A. The Iraqi Connection, Observer, 11th November 2001
B. CIA agent alleged to have met Bin Laden in July, Guardian, 1st November
2001

Here's a piece from today's Observer. Enititled 'The Iraqi Connection' it
purports to lay out the 'evidence' linking Iraq to the September 11th
attacks. As might be expected, this 'evidence' is pretty feeble stuff:
basically it's what was alleged 6 weeks ago, namely that the 'chief'
hijacker Mohammed al-Atta met an Iraqi intelligence official in the Czech
Republic. This piece adds the claim from an anonymous 'senior US diplomatic
source' that 'two other hijackers ... also met known Iraqi intelligence
officials in the run up' to September 11th. Whether this is true or not is
impossible to judge. The rest is mostly fluff.
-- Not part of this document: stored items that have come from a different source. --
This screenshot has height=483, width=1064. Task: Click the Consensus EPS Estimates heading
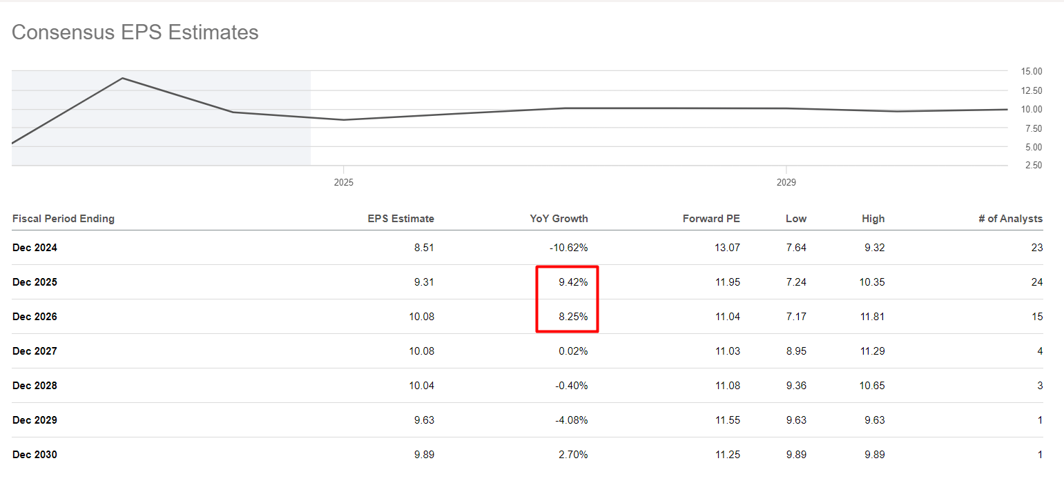(x=135, y=32)
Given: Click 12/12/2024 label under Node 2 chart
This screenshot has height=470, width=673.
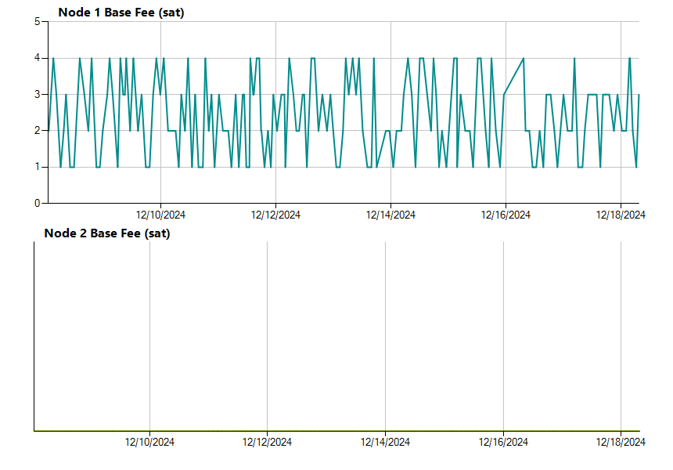Looking at the screenshot, I should (267, 443).
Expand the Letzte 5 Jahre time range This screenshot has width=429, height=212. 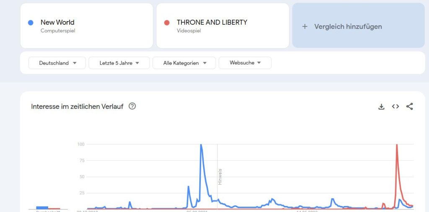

There are some moments of (unintended) humour in the piece. For example we
are told that 'the striking thing about the meetings [between Atta and Iraqi
intelligence agent al-Ani] is the lengths to which Atta went in order to
attend them. In June last year, he flew to Prague from Hamburg, only to be
refused entry because he had failed to obtain a visa. Three days later, now
equipped with the paperwork, Atta was back for a visit of barely 24 hours.'
But surely if Atta had been wanting to get into the Czech Republic last June
and had been turned back due to visa problems, you'd expect him to sort this
out and return immediately! Me thinks they doth protest to much ...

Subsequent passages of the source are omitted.